Rivellon n'a jamais été aussi noir, aussi réaliste, aussi passionnant. L'écriture est délicieuse, l'humour certes moins présent, mais maîtrisé, et le narrateur une réelle aide à l'immersion – et c'est un vrai plaisir que de voir la divinité à nouveau au centre de l'intrigue. Grâce à cela, mais aussi grâce à ses zones passionnantes et ses personnages à origin story variés tous intéressant, aussi bien à incarner qu'en simple compagnon de route, Divinity : Original Sin II est sans aucun doute le cRPG le plus généreux, riche et passionnant de ces derniers années et l'un des rares dans un marché vicié par la nostalgie à être inventif et moderne. Que dire de plus ?

LES PLUS
  • Personnage à Origin Story
  • Combats toujours au poil
  • Ecriture succulente
  • Univers riche, immersif et cohérent
  • Des choix et des conséquences à la pelle
LES MOINS
  • Pas d'interaction de groupe
  • Dernier acte en deça
  • Arena mode pretexte et Game Master Mode mal branlé
  • Lisibilité des combats pas toujours au top

10/10

Commentaires (28)

#26

Ludipy2899
Villageois

Je le prendrais peut etre un jour en solde...car le premier, même après de multiples essais, j'accroche difficilement...C'est sympa, graphiquement jolie, tout ca tout ca, mais...
Autant j'ai eu les boules quand j'ai terminé Wasteland 2 autant avec le premier Divinity quand j’arrête j'ai pas forcement envie de retourner dessus après plus de 15h de jeu...
#27

Rolala
Guerrier

Je regrette d'avoir délaissé Wasteland 2 pour DOS à l'époque. Il était bien plus drôle et finalement tellement moins chiant malgré tous ses défauts. Le loufoque et le con-con, ça va un moment mais là, c'était l'overdose. J'espère que Larian abandonnera cet univers à la con parce que ça devient lourd.
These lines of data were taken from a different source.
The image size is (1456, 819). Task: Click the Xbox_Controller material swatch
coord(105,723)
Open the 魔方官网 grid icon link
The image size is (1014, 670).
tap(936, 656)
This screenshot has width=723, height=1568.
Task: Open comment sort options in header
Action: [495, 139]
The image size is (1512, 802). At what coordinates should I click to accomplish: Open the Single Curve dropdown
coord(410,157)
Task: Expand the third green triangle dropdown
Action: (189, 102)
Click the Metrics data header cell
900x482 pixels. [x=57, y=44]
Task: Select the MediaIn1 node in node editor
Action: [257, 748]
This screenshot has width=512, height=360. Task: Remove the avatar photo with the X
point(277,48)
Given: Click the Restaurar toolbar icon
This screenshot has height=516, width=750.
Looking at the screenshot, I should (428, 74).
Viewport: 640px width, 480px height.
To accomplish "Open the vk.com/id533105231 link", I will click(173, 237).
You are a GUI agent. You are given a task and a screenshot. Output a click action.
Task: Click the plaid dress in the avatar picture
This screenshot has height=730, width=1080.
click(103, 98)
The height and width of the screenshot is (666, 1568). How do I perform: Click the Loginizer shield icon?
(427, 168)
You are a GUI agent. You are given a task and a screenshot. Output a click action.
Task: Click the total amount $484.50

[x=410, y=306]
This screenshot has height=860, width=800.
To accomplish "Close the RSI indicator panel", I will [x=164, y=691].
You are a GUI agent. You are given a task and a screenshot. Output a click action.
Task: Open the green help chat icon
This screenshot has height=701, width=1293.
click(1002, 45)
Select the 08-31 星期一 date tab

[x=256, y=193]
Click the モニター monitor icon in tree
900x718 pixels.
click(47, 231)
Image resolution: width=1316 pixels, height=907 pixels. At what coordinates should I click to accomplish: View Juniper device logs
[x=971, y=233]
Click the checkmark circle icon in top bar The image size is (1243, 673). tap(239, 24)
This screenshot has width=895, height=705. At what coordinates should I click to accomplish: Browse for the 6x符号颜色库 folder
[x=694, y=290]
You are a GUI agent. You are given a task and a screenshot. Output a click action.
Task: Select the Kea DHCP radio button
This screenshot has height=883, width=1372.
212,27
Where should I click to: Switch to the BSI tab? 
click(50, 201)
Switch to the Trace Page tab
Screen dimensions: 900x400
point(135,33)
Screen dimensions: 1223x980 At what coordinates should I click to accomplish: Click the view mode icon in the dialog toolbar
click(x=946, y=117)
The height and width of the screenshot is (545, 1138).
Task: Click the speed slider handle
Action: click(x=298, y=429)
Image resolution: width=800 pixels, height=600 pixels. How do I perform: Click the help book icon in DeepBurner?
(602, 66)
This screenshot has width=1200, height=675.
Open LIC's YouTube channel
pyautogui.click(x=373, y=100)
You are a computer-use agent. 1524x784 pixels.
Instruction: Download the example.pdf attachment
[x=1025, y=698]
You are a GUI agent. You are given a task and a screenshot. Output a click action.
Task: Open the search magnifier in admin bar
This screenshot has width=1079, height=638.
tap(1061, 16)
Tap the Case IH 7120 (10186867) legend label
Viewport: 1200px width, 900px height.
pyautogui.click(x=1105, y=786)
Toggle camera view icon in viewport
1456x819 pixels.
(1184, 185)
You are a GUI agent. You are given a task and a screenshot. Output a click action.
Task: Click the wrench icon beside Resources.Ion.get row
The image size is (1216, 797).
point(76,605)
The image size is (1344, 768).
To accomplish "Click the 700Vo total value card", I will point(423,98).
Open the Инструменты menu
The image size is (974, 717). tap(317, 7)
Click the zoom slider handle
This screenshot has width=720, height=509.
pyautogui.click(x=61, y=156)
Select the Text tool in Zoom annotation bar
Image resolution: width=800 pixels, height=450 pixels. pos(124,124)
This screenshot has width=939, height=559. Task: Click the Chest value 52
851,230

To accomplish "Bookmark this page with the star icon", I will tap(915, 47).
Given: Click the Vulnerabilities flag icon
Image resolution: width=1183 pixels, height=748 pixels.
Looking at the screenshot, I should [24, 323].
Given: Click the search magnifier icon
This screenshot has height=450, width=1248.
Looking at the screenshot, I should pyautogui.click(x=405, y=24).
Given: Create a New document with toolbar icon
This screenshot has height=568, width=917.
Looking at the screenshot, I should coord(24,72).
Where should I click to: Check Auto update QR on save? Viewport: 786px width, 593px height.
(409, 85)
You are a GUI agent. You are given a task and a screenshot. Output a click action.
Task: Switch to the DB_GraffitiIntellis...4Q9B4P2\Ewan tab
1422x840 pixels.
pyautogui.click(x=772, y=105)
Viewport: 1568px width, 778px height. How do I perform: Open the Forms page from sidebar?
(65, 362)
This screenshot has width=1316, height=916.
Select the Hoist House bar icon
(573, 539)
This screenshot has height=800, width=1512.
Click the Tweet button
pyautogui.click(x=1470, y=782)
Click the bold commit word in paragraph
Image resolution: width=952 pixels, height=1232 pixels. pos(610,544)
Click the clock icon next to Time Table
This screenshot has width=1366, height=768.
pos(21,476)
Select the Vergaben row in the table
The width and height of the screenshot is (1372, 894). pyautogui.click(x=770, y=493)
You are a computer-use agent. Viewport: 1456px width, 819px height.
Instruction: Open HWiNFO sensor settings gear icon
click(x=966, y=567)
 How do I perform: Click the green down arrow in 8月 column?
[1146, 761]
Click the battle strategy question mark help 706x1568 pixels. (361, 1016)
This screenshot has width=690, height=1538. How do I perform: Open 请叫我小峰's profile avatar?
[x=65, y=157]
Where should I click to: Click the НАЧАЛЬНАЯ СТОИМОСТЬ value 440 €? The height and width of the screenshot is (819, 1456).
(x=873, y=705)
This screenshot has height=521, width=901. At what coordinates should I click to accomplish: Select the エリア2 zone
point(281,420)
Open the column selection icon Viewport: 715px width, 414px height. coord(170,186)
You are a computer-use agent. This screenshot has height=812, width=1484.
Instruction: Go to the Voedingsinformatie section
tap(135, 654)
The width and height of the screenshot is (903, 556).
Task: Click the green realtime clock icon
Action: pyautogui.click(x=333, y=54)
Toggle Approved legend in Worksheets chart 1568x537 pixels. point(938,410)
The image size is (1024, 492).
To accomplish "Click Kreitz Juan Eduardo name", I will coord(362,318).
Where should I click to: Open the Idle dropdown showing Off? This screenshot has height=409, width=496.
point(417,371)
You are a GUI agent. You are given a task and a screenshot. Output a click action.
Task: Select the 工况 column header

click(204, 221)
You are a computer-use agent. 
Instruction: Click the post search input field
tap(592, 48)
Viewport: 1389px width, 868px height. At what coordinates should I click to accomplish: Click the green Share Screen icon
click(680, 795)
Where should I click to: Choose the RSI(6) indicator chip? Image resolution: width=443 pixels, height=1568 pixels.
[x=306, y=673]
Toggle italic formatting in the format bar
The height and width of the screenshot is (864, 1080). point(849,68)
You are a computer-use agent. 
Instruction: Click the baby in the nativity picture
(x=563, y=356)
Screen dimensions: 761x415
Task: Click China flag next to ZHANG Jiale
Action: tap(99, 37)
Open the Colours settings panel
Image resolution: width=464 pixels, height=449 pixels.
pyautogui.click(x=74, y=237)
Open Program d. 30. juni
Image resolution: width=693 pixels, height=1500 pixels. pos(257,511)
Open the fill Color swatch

Message édité pour la dernière fois le : 08/07/2018 à 21:54

#28

wacas
Guerrier

Perso j'ai adoré Wasteland 2 ( quel jeu ! Vivement le 3 ), et les 2 DOS m'ont scotchés ( tout fait en VO ceci explique peut-être cela ), en revanche je regrette vraiment le temps perdu sur Pillars ... tant de tentative pour ne jamais arrivé a accroché, plus dur de résister à l'appel de la sieste que Derrick et Arabesque réunis.
Une vrai purge.
#29

oAmyoAmyo
Paladin

moi c'est DOS 2 qui me fait ni chaud ni froid, entamé depuis longtemps, jamais fini. Les environnements me donnent pas trop envie, rien de remarquable, pourtant c'est pas moche. L'histoire est bof, j'aurais aimé la même chose en plus concentré, plus petit encore.